EXERCISE INSTRUCTIONS.
Nothing but the lines from the one holding "The width and" through the last line of the material below should be set down, exactly and without images.

============

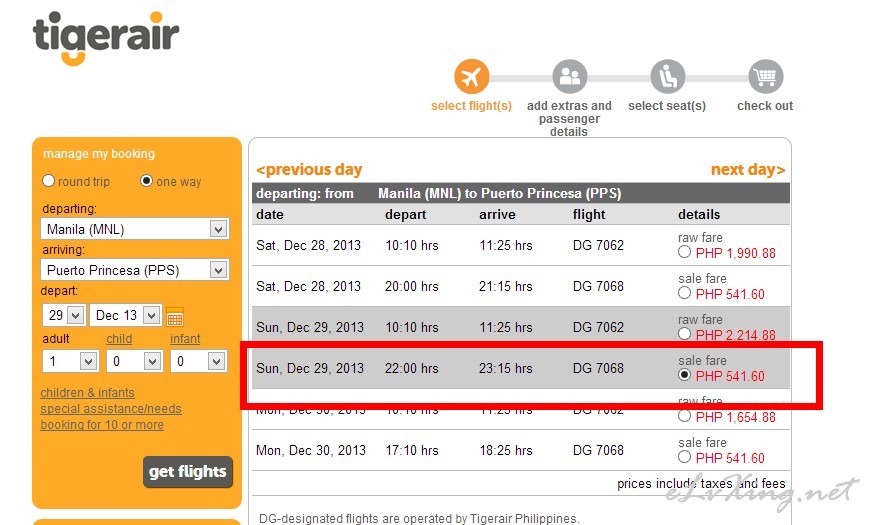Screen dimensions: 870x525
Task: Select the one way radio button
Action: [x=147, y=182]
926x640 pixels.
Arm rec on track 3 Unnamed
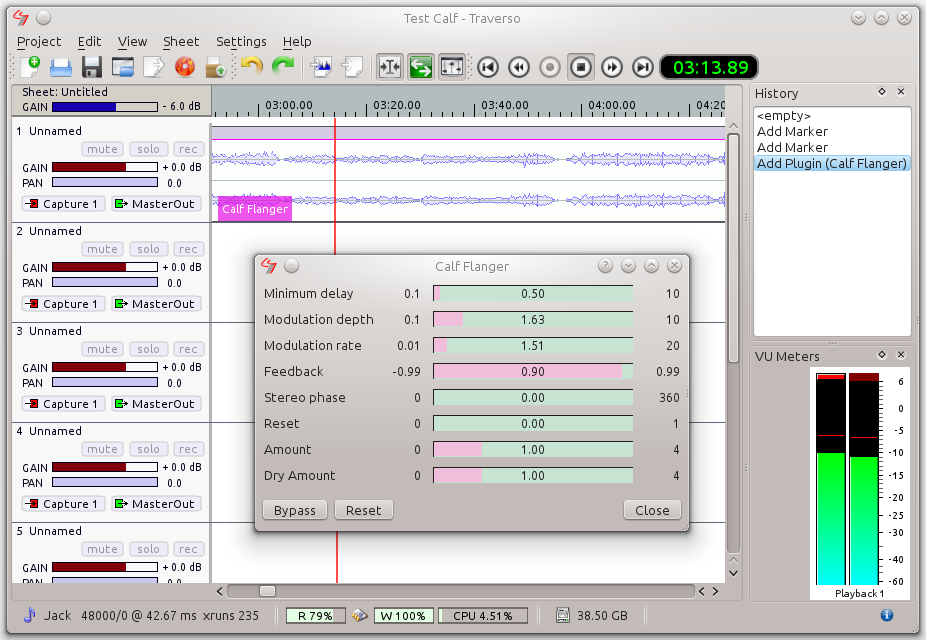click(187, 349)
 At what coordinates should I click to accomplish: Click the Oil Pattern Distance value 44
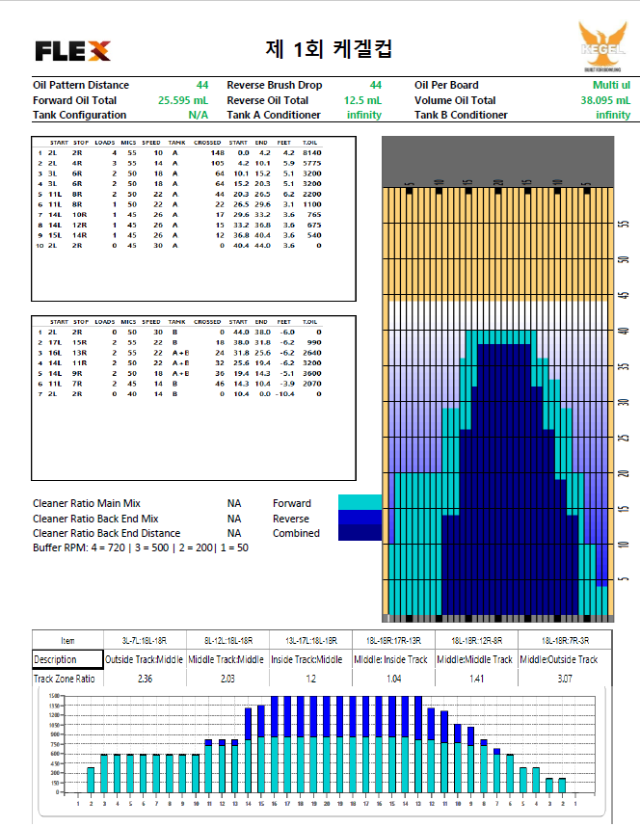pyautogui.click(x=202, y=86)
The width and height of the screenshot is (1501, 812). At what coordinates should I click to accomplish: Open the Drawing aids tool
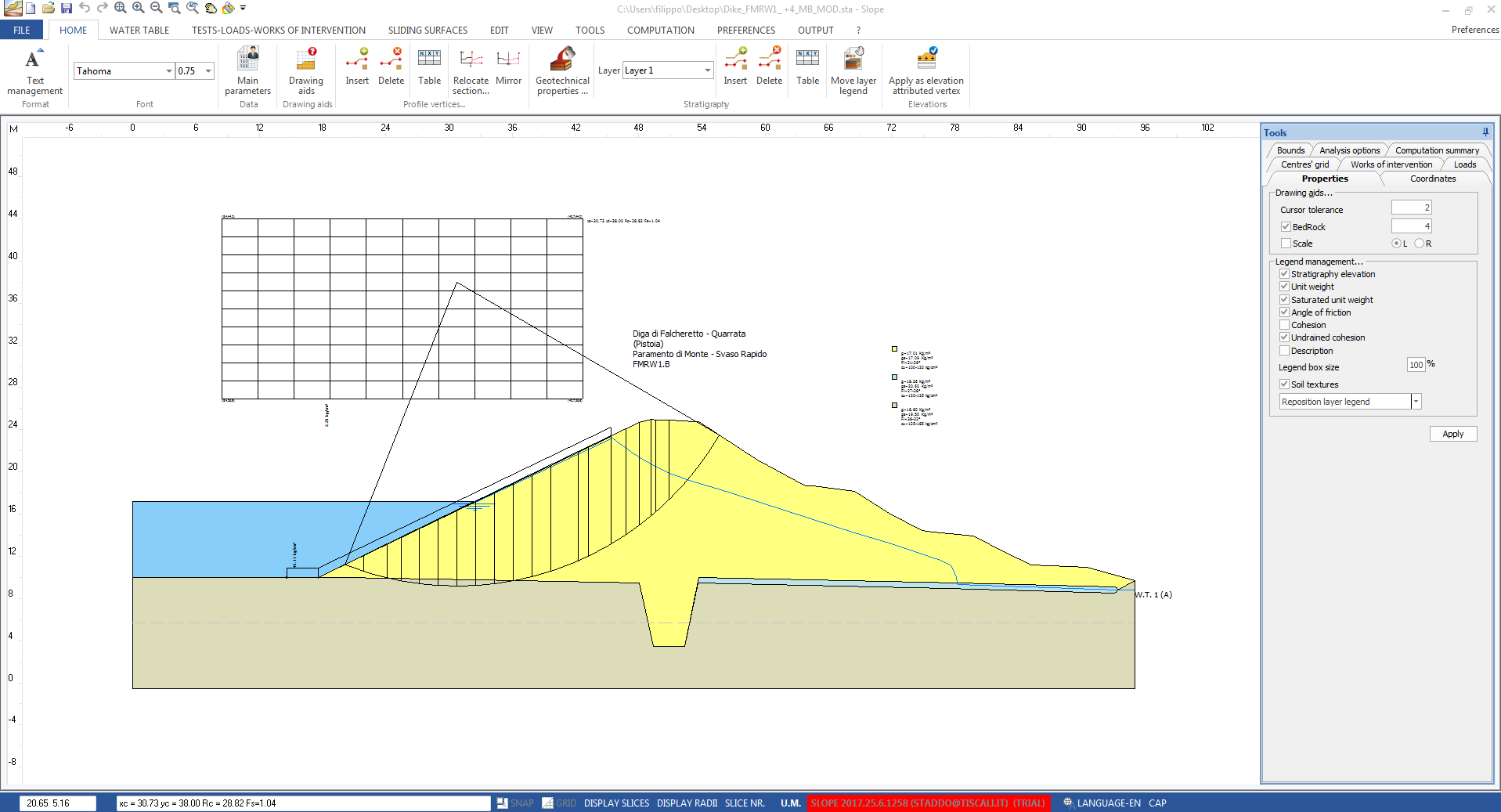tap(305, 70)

============

WRITTEN SOLUTION.
The width and height of the screenshot is (1501, 812). At what coordinates should I click to accomplish: Open the Drawing aids tool
tap(305, 70)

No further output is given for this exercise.